Expression of SERCA1 and DHPR in aged muscle. Representative Western blot images showing the expression level of SERCA1, and DHPR in quadriceps femoris muscles (A). Actin was used as loading control. Averaged content of SERCA1 (B), and DHPR (C) in muscles from 4 aged mice in each group normalized first to actin and then to aged untrained control. Raw, unmodified membranes are shown in Supplementary Fig. 4A.

Figure 7

Age dependent Selenoprotein N expression in C57BL/6 mice. (A) Representative immunoblots stained by specific Selenoprotein N (Sepn) antibody (see Supplementary Table 2) in quadriceps femoris muscle from a 4-day-old (Neonatal), a 4-month-old (Young), a 22-month-old (Aged) control and a selenium supplemented (Selenium) mouse.
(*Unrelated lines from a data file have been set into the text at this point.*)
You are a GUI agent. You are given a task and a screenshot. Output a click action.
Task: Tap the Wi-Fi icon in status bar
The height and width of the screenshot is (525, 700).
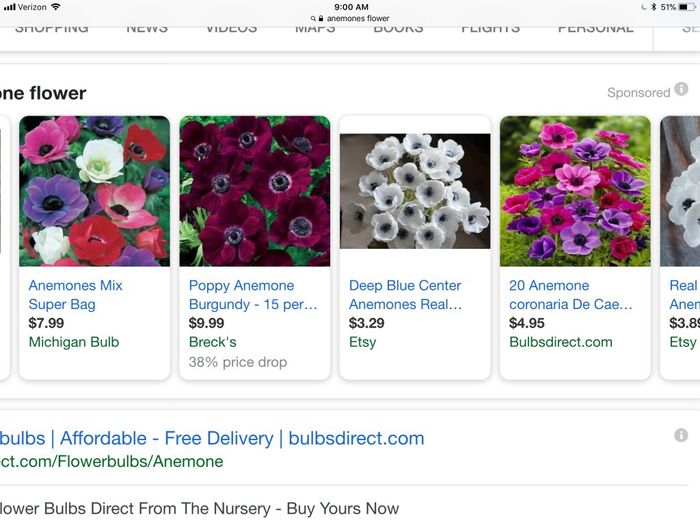(55, 7)
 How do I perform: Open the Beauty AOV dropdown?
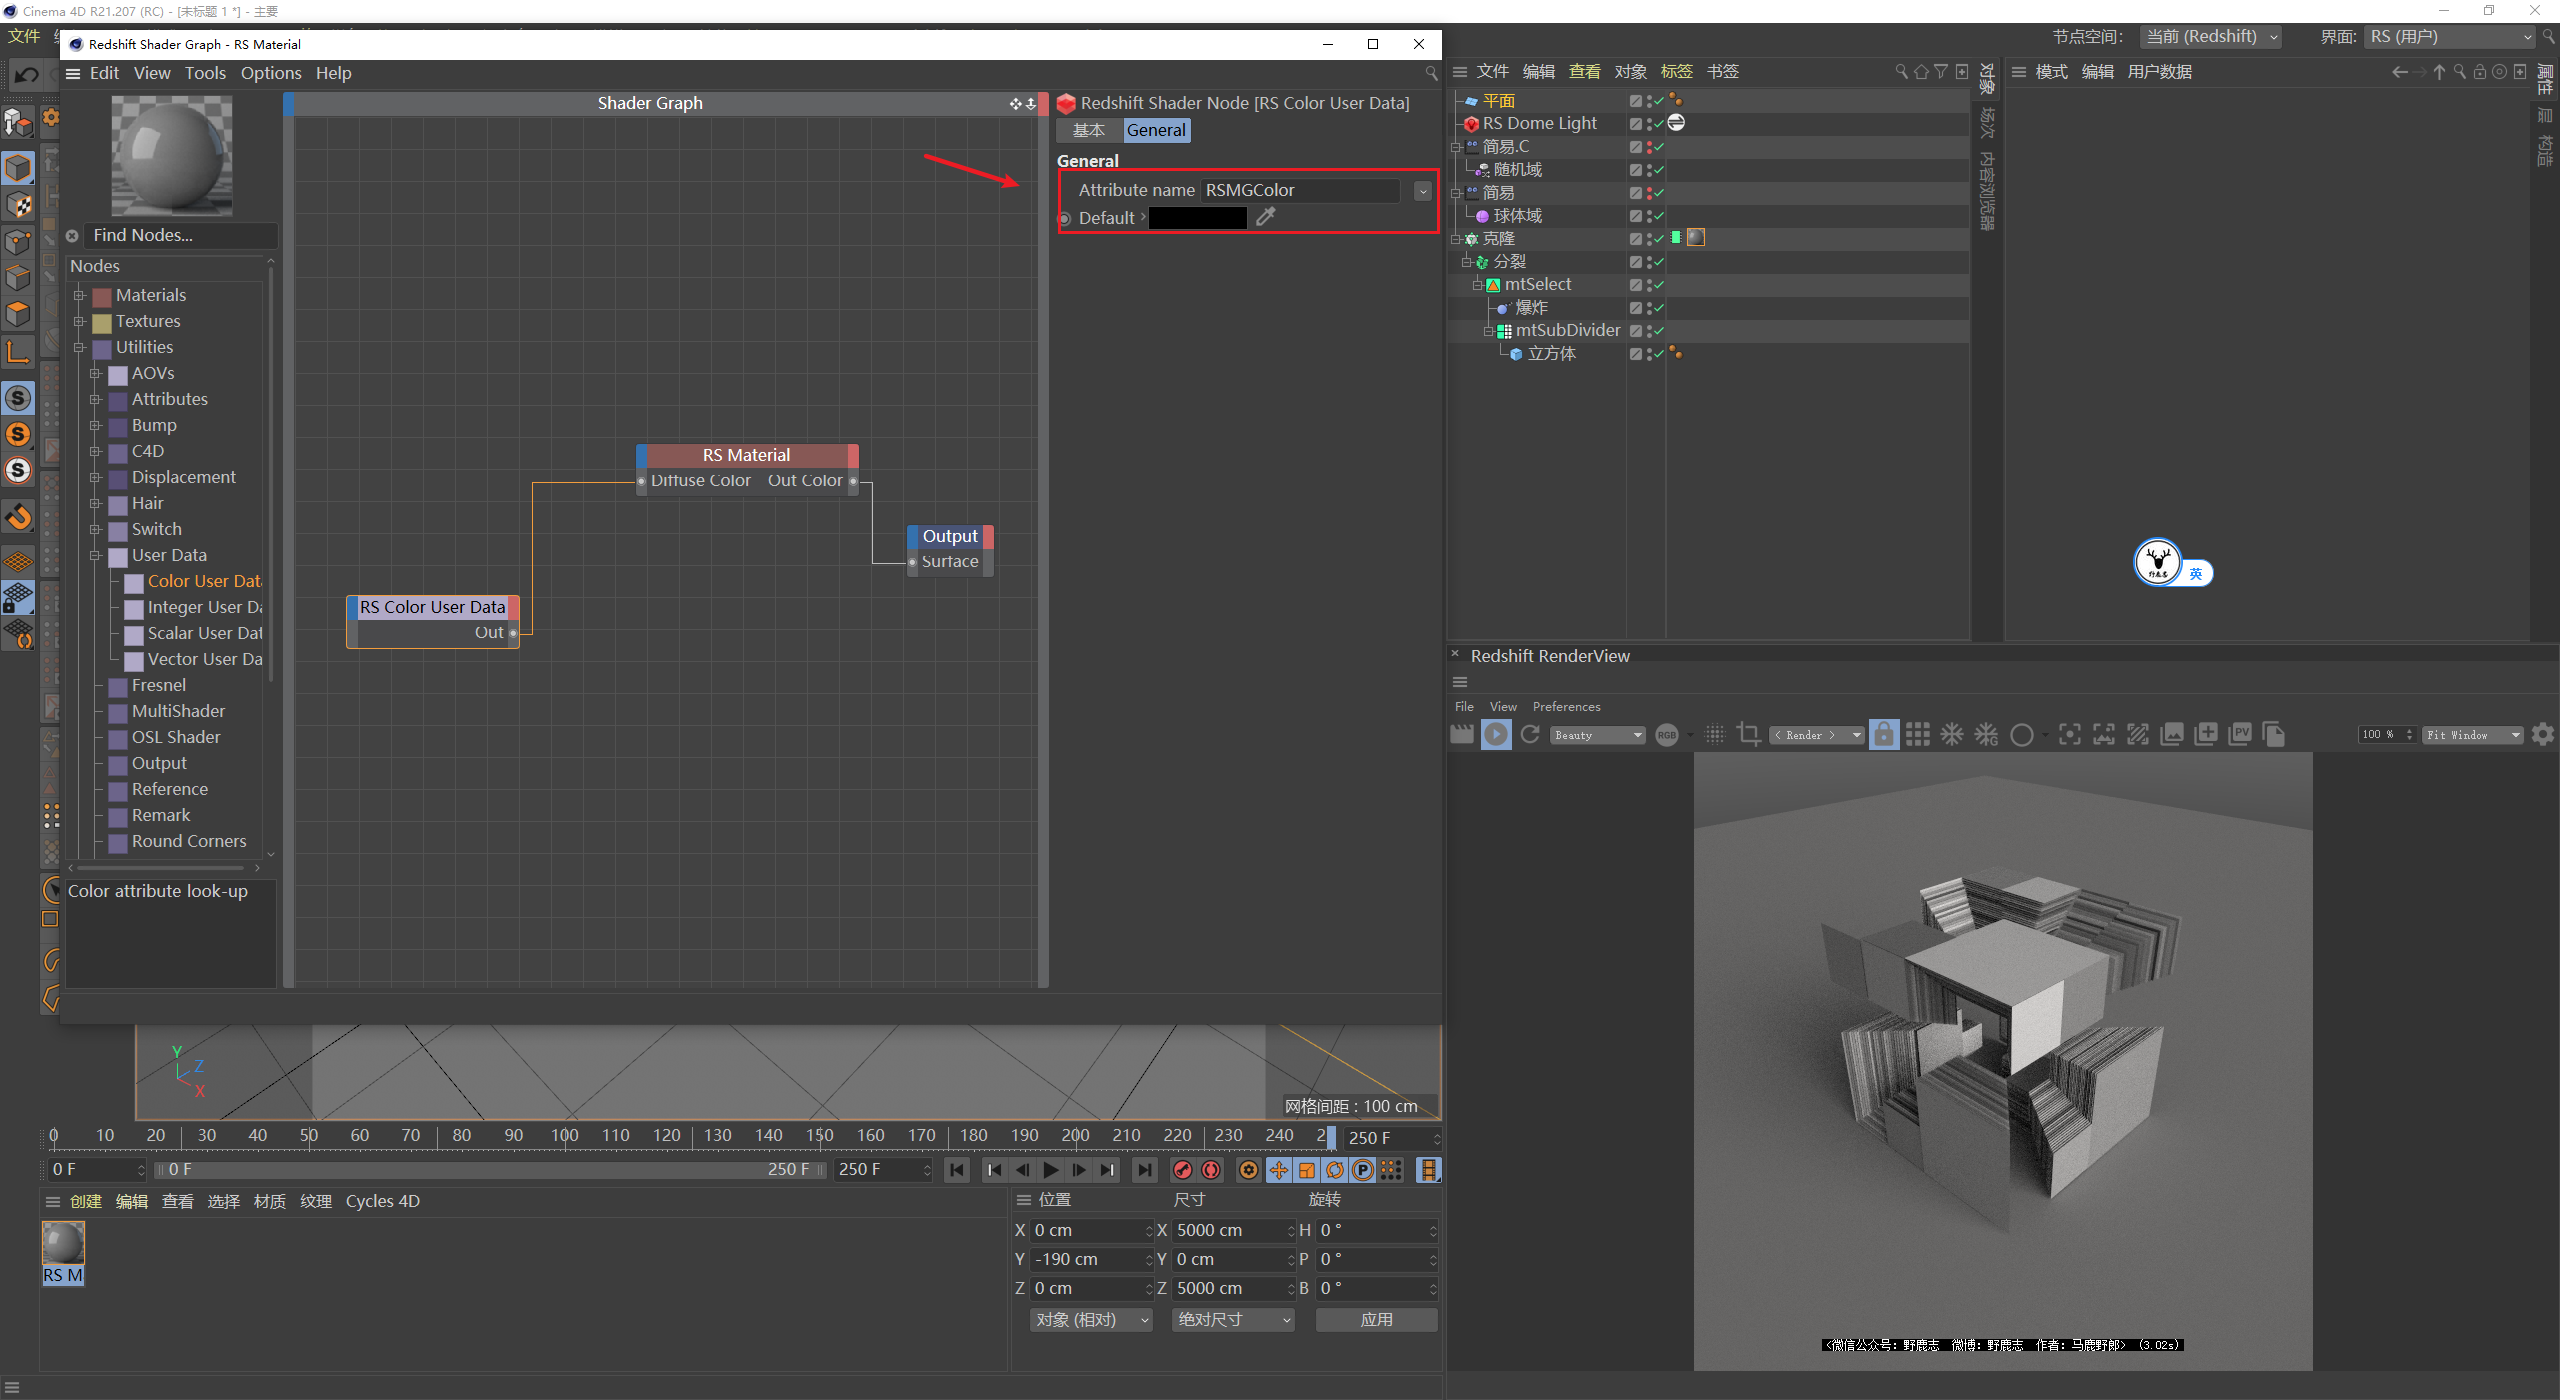(x=1598, y=735)
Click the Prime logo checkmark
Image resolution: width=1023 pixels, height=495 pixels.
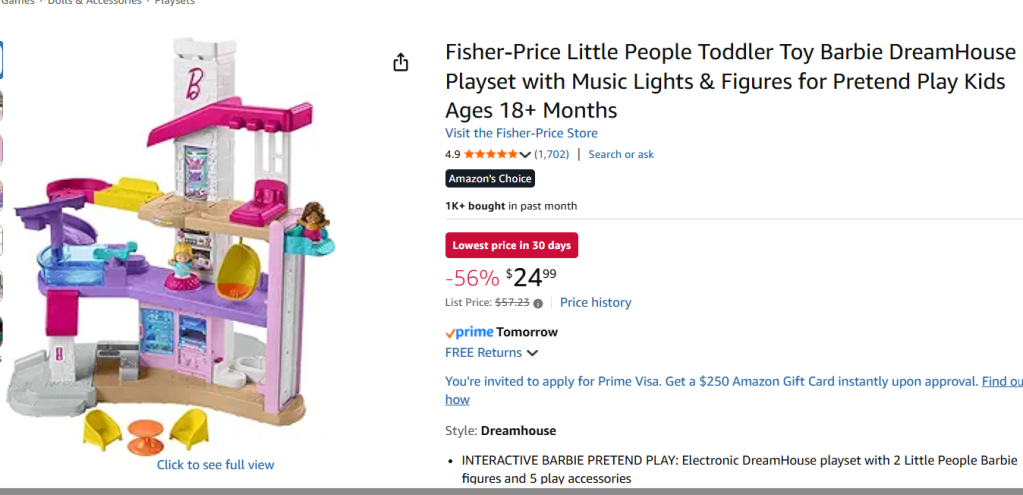tap(450, 332)
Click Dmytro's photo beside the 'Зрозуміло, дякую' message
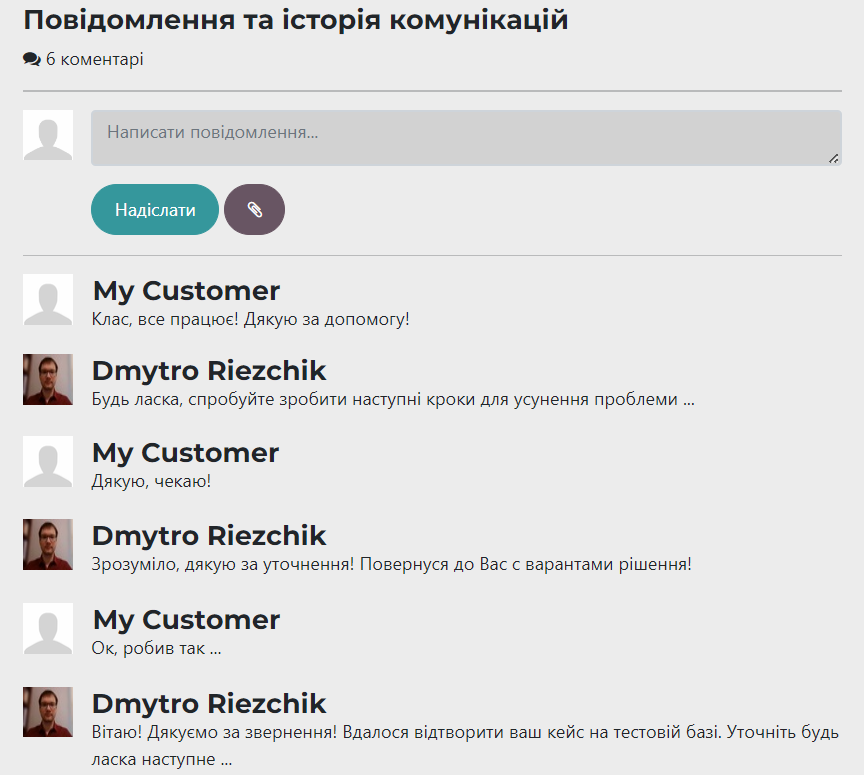This screenshot has height=775, width=864. coord(48,544)
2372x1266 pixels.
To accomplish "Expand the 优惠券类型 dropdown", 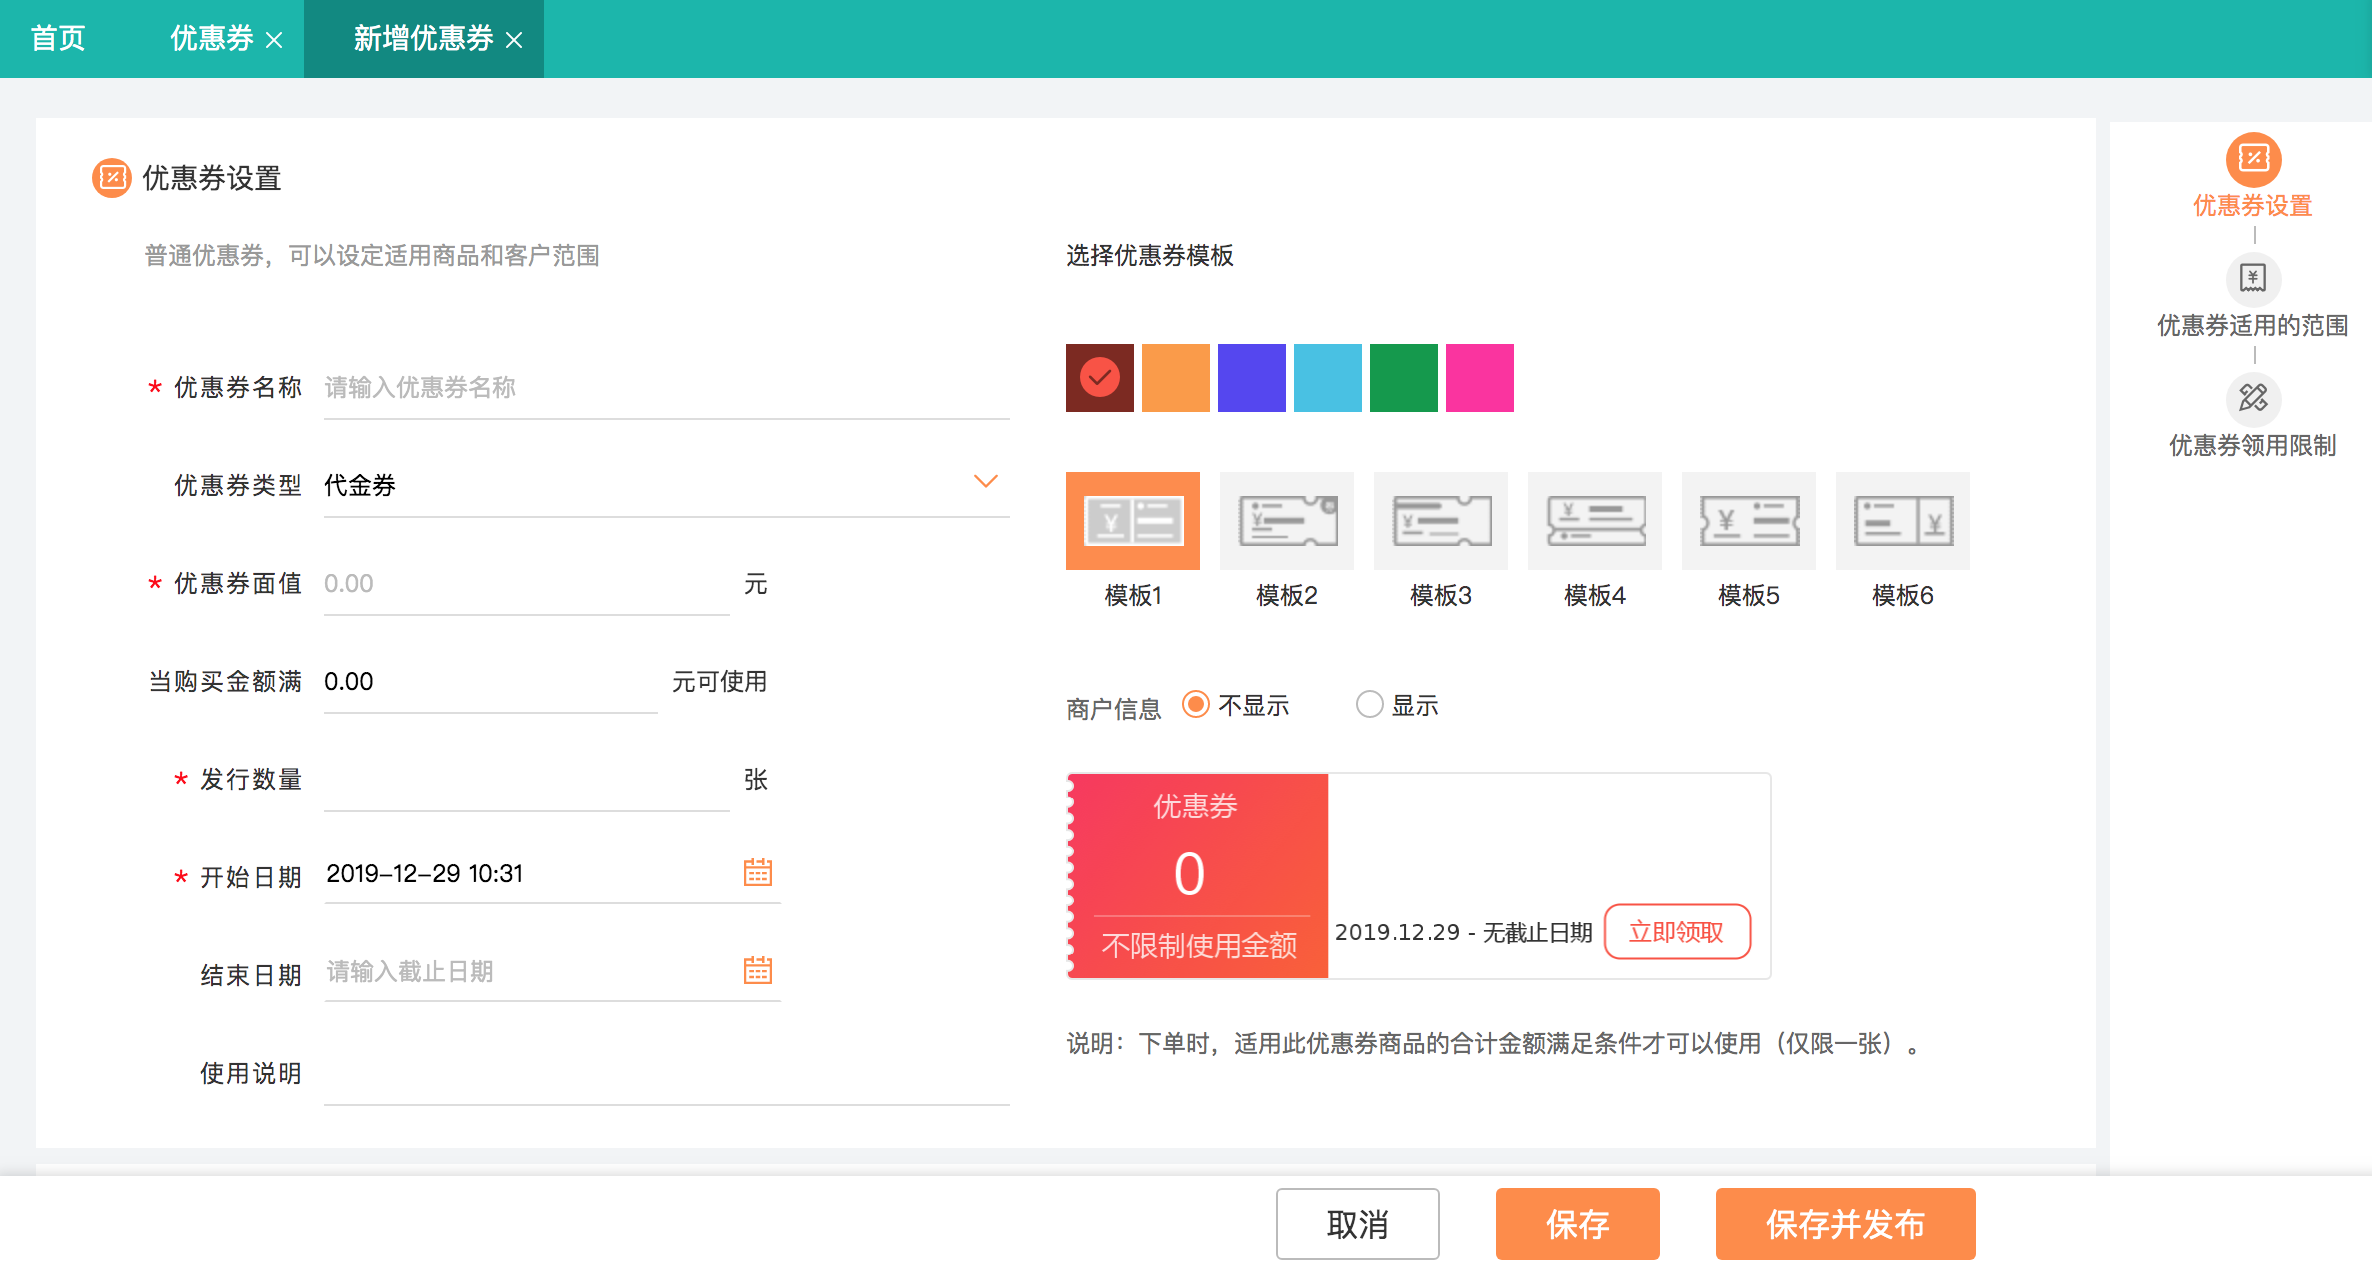I will click(x=984, y=483).
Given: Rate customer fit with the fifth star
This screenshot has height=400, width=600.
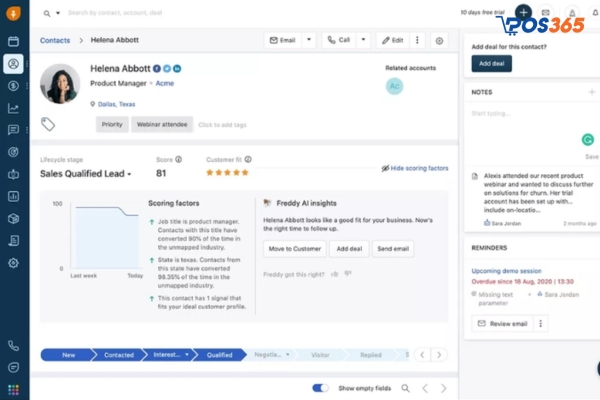Looking at the screenshot, I should click(244, 173).
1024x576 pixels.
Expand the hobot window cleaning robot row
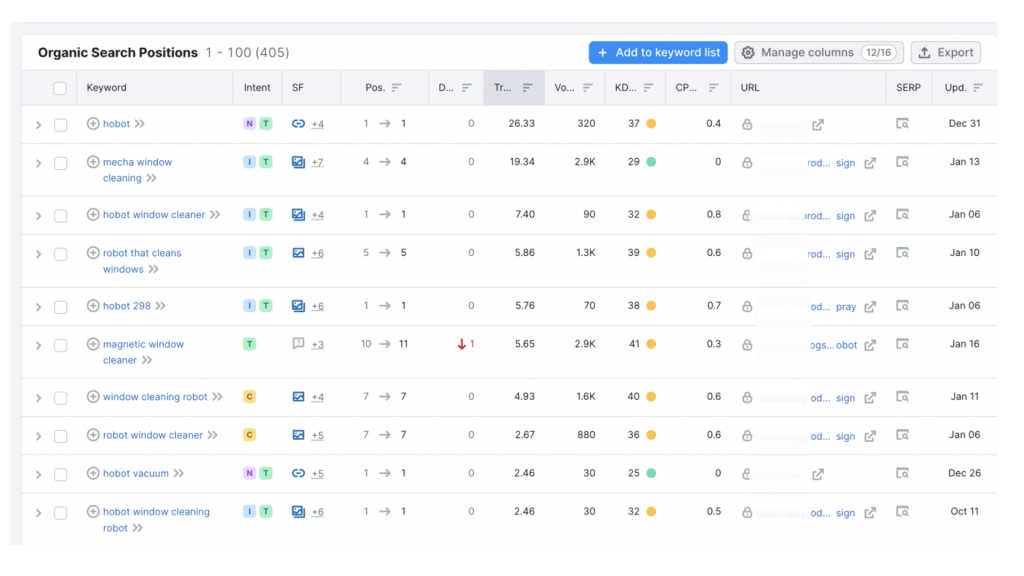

The left lane is the standard (std). α-actinin was used as loading control. (B) Averaged relative intensity from 3 membranes (12 mice, 3 from each group). *, and ** denote significant difference from aged control at p < 0.05 and p < 0.01, respectively. Raw, unmodified membranes are shown on Supplementary Fig. 4D. Black vertical and horizontal lines indicate the merging border between standard (std) and the bands, and the bands detected with different exposition times, respectively.

Figure 8

ROS measurement. Fluorescence intensity of a resting FDB fiber loaded with 3 nM Dihydroethidium excited at 532 nm and detected at >550 nm (A). The same fiber after field stimulation with a series (150) of tetani evoked by 2 ms long square pulses with 50 Hz frequency (B). Background corrected fluorescence values averaged over the area marked with a rectangle on panels A (green; fluorescence before stimulation - F_b) and B (pink; fluorescence following stimulation - F_f) in parallel with the longitudinal axis of the fiber (C). Note that the periodic increase and decrease in fluorescence represent the sarcomeric pattern of dye distribution.